Thought 5: Generative AI = Universal Data Literacy
Business Intelligence is a band-aid for data literacy - a translator for the data challenged. They’re nothing but a way for an organization to provide “end users” - aka people who actually make material decisions or take action - with the information they need to execute said decision or action. These people have traditionally had better things to do with their time than learn SQL or the underlying technical data model. BI tooling allows these users to ask questions of data, to make better decisions and take more effective action. Most larger enterprises I’ve worked with have had data democracy and data literacy initiatives. Data democracy was to give more “executors” access to the data. This had to go hand in hand with Data Literacy - teaching more “executors” HOW to use tooling, BI or otherwise, to be able to extract the data they need.

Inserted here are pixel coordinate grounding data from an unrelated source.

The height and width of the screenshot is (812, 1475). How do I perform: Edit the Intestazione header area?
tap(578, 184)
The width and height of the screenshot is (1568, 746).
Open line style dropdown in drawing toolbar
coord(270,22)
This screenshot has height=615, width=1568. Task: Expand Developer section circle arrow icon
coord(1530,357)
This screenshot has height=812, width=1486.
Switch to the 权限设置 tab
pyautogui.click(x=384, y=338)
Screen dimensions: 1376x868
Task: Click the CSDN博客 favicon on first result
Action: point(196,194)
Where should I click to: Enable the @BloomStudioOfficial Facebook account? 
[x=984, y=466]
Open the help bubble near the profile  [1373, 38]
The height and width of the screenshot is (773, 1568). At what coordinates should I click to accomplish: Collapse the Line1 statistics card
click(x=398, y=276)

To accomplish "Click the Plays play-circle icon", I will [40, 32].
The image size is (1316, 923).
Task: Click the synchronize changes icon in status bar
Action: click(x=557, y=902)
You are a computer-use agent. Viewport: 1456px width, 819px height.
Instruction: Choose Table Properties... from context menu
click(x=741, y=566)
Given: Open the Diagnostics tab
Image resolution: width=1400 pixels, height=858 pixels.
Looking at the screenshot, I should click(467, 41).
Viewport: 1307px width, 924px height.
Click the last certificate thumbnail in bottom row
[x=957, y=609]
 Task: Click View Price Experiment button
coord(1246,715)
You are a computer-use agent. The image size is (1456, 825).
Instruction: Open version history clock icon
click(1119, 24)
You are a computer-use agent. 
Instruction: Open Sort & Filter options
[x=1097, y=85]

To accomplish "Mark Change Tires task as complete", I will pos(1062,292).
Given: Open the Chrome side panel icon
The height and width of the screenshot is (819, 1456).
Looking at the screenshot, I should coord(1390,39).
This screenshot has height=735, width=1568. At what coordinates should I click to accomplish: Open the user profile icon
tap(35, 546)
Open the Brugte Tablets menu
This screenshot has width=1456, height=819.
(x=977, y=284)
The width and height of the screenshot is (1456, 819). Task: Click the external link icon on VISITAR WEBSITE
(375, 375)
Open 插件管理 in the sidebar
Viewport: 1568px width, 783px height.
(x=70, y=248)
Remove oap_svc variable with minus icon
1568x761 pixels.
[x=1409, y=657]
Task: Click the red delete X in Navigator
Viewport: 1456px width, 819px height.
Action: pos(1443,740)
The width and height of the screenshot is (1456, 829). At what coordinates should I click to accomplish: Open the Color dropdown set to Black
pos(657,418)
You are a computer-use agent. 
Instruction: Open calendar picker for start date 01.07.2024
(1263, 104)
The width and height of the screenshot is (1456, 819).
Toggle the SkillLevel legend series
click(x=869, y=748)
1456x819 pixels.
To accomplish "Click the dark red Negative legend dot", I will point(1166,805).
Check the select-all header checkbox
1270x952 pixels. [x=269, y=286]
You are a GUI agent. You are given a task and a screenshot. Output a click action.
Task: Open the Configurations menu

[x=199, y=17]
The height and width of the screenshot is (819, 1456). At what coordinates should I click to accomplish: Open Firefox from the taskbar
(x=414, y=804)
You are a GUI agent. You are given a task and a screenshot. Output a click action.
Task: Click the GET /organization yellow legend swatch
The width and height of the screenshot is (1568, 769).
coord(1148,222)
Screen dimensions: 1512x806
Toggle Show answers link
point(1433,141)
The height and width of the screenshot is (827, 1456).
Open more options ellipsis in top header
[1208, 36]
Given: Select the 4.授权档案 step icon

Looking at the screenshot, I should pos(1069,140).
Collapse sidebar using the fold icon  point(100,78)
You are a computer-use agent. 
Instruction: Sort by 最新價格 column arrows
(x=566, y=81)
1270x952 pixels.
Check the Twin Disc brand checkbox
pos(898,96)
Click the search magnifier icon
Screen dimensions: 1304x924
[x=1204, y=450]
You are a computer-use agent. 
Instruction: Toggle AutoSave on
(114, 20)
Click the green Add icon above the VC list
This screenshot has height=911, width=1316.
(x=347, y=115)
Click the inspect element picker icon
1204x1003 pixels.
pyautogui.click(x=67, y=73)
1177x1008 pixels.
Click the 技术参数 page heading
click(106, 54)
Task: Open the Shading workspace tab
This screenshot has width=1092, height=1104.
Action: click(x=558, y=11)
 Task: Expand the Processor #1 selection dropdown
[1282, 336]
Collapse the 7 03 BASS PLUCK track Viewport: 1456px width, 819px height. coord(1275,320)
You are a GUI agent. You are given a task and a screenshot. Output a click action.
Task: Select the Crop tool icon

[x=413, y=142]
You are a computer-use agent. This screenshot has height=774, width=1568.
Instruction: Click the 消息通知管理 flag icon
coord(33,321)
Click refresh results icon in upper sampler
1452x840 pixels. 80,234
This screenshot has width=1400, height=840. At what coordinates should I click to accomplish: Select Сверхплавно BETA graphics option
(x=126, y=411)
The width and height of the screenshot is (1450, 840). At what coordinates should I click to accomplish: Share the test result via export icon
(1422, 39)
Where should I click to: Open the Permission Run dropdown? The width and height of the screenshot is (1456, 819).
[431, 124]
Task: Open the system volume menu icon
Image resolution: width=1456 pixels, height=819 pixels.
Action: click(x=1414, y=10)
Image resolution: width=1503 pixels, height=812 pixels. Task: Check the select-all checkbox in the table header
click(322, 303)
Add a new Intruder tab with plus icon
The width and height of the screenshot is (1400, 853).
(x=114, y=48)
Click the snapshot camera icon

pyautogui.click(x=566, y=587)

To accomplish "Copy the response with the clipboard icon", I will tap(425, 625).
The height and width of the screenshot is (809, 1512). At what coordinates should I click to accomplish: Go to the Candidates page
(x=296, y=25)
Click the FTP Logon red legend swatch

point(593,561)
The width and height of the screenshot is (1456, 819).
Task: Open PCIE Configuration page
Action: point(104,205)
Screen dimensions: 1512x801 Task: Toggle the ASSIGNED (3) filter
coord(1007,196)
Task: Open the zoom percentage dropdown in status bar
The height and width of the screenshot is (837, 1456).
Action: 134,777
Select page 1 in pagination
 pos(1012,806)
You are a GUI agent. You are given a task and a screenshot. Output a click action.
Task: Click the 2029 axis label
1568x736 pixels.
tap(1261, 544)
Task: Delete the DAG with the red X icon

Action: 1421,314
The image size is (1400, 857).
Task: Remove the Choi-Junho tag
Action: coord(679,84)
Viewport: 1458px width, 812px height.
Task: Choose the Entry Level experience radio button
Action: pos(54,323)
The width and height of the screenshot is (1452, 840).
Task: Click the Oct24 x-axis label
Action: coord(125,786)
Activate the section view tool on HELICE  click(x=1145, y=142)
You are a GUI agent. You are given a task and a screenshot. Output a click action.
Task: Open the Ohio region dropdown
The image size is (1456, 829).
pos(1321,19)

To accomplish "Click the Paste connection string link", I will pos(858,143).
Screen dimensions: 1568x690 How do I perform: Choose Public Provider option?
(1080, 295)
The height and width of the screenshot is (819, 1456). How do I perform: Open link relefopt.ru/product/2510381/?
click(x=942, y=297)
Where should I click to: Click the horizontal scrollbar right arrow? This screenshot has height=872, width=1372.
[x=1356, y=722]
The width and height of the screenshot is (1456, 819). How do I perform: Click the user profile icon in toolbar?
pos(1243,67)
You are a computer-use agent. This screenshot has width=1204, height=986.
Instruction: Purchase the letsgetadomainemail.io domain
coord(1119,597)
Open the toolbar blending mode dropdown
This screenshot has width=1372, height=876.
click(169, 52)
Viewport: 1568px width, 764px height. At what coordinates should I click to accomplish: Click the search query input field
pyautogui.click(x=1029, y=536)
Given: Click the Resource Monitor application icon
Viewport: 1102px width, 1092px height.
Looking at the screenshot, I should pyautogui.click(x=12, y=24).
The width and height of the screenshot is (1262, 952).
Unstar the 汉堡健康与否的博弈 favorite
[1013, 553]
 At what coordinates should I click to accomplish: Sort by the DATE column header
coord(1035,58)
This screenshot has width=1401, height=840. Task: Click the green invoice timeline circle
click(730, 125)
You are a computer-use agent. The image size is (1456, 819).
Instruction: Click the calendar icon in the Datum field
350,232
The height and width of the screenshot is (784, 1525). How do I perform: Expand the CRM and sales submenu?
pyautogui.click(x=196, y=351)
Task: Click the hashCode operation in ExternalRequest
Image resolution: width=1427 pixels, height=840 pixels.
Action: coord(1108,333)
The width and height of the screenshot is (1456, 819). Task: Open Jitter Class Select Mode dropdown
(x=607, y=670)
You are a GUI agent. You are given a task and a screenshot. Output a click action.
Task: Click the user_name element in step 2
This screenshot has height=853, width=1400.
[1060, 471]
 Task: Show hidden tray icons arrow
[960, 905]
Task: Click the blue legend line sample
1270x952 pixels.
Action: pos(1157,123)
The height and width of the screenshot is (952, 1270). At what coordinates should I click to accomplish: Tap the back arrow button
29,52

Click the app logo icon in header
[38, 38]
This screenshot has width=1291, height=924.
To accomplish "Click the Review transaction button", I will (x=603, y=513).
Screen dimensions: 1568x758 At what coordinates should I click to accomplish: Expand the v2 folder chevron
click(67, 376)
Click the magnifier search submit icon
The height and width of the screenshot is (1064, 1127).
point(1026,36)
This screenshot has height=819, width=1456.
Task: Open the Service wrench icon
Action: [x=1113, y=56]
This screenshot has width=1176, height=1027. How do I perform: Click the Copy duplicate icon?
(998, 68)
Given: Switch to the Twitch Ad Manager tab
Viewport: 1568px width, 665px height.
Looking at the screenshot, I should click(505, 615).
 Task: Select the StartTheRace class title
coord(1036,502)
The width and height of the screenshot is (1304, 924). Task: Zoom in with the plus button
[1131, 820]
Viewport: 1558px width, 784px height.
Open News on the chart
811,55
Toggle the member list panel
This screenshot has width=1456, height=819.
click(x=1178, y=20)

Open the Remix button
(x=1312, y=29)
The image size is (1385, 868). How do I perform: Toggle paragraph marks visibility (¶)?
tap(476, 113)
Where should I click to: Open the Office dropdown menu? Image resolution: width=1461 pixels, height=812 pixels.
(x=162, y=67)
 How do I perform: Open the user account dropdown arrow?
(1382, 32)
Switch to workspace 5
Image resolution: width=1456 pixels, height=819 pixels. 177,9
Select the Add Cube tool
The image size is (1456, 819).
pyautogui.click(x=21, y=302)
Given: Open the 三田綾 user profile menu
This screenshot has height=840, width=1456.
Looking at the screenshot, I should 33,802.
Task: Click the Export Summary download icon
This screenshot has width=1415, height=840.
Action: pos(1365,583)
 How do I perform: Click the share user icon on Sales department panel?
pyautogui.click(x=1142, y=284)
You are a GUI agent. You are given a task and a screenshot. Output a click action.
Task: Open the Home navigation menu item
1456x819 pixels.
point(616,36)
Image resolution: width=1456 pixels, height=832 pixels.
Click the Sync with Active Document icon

Generative AI and Language models are an amazing enabler for this. Being able to query your data in natural language, which is truly the universal query language - eliminates the concept of data literacy entirely. All your employees are now data literate. Your short term focus should now shift to ramping up data governance and quality efforts to make sure that when these employees start accessing their data, they get high quality, governed results.
Natural Language to SQL isn’t here yet, but it’s coming - all major data platform providers are working on it. While we’re not there yet, we’re close enough that you can catch glimpses of it through the trees. When it happens, this will be a step change in how organizations use and consume data.